Crutschow's approach is in the right direction, but I think the uncontrolled gain of TWO transistors (kinda beta-squared) for each polarity is a bit high to get the crossover distortion down where you want it (and I like that LTSpice will compute that for you, even if it doesn't always get it right). Both of you might want to look up the term "Vbe multiplier" to replace the two diodes as well, that way you can play with the fractional # of diodes you want to get the crossover distortion down...and you DO know that network needs to be thermally coupled to the output devices right?

 

With a 12V supply and a TL081 opamp, you will be lucky to get 8V p-p or 4V peak. Then the additional loss of 0.7V peak from a Sziklai pair, the output to an 8 ohm speaker is only about 3.3V peak which is only 0.68W if the transistors have not less than "typical" specs.

 

Crutschow's approach is in the right direction, but I think the uncontrolled gain of TWO transistors (kinda beta-squared) for each polarity is a bit high to get the crossover distortion down where you want it (and I like that LTSpice will compute that for you, even if it doesn't always get it right).

On the contrary, the more gain the more feedback the less distortion; but the open loop voltage gain depends on the transconductance of the output transistors, which is Ic/26mV, not Hfe.

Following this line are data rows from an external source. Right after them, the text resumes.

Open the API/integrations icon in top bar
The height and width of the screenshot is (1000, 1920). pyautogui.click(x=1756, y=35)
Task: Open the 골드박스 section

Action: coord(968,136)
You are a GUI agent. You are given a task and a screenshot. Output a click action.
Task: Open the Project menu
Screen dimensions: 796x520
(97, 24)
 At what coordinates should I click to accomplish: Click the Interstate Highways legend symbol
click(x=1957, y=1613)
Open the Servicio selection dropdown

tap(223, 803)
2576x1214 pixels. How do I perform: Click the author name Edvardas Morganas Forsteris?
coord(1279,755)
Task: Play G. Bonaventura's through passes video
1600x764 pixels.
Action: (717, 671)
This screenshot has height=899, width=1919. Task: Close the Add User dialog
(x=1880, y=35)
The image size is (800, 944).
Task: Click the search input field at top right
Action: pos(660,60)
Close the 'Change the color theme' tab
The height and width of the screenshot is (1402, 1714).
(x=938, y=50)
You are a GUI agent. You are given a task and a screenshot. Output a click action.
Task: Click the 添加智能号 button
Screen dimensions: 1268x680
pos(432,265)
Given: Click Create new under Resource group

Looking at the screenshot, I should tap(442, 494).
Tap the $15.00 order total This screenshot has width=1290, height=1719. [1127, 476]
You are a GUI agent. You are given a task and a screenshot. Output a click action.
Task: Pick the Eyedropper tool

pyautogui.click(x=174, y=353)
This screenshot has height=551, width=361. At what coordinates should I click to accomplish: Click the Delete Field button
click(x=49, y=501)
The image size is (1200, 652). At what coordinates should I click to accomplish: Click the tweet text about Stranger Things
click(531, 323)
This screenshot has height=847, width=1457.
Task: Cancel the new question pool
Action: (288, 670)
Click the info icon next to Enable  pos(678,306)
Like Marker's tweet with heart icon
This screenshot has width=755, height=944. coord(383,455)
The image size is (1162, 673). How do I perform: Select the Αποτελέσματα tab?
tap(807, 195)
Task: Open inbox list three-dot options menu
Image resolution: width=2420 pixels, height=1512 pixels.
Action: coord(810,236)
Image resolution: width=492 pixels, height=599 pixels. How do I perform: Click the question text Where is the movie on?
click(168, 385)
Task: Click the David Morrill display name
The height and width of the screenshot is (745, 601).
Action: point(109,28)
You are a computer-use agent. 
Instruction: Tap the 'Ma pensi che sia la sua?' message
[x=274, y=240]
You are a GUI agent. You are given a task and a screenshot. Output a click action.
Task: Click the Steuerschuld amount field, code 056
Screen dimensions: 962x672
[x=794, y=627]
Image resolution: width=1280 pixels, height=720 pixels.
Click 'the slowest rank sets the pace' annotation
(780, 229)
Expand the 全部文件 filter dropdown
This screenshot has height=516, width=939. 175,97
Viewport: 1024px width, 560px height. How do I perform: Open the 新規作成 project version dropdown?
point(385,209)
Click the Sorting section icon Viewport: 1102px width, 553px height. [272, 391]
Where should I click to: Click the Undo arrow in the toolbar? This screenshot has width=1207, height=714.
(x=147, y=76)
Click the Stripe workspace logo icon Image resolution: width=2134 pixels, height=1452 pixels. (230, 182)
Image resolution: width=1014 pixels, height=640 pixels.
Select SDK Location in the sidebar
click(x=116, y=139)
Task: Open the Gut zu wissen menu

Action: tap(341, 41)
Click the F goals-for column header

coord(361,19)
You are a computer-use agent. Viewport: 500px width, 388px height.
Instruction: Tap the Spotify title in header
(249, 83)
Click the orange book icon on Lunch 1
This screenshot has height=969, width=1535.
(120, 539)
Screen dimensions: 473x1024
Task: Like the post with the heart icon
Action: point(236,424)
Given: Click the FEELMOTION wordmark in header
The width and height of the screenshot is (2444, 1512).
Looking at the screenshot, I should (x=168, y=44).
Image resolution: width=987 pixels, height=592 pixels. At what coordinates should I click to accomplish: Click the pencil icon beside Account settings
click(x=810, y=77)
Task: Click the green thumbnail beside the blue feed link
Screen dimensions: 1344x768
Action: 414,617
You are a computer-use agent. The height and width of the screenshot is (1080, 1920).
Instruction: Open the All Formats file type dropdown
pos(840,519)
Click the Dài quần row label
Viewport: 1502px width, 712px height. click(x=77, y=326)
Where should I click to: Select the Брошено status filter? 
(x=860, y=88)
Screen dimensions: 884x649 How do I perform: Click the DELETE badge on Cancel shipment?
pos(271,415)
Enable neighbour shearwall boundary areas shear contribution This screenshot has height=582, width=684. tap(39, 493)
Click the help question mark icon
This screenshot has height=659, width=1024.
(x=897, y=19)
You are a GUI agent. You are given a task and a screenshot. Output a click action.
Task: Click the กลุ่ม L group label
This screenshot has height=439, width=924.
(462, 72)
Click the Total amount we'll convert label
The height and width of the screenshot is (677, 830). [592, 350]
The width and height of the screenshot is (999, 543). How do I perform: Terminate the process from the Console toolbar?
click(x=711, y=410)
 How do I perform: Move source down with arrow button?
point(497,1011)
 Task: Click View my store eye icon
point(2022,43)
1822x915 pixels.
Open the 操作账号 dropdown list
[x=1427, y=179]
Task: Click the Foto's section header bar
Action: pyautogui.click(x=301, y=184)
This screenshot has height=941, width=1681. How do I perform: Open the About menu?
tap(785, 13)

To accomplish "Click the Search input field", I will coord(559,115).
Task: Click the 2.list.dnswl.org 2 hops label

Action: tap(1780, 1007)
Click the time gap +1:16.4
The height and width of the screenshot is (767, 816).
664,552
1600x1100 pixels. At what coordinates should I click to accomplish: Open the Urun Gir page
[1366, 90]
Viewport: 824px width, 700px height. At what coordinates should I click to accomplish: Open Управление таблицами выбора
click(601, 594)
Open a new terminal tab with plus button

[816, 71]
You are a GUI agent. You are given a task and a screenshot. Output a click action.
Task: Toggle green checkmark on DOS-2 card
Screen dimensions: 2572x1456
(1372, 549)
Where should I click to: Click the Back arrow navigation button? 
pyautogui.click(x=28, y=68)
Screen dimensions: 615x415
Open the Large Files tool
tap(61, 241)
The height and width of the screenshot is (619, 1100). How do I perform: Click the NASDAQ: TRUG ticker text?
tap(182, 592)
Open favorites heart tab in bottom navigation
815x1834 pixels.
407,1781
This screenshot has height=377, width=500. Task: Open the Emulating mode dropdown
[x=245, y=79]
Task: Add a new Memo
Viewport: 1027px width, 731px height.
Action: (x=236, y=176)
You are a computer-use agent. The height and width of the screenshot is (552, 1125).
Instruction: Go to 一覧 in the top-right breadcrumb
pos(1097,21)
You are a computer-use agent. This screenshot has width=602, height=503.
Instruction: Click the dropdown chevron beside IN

Hfe only allows you to calculate the amount of current the op-amp has to supply.
If the open loop gain is high enough and extends to high enough frequencies then the circuit can compensate for under-bias.

Both of you might want to look up the term "Vbe multiplier" to replace the two diodes as well, that way you can play with the fractional # of diodes you want to get the crossover distortion down...and you DO know that network needs to be thermally coupled to the output devices right?

I suspect there are a few senior members of the forum contributing to this thread who don't take kindly to being accused of not knowing about Vbe multipliers and thermal coupling, and perhaps you should have mentioned it in less confrontational language.

 

you DO know that network needs to be thermally coupled to the output devices right?

Yes

but I think the uncontrolled gain of TWO transistors (kinda beta-squared) for each polarity is a bit high to get the crossover distortion down where you want it

And YOU apparently do not know that the current gain of the transistors has little to do with crossover distortion.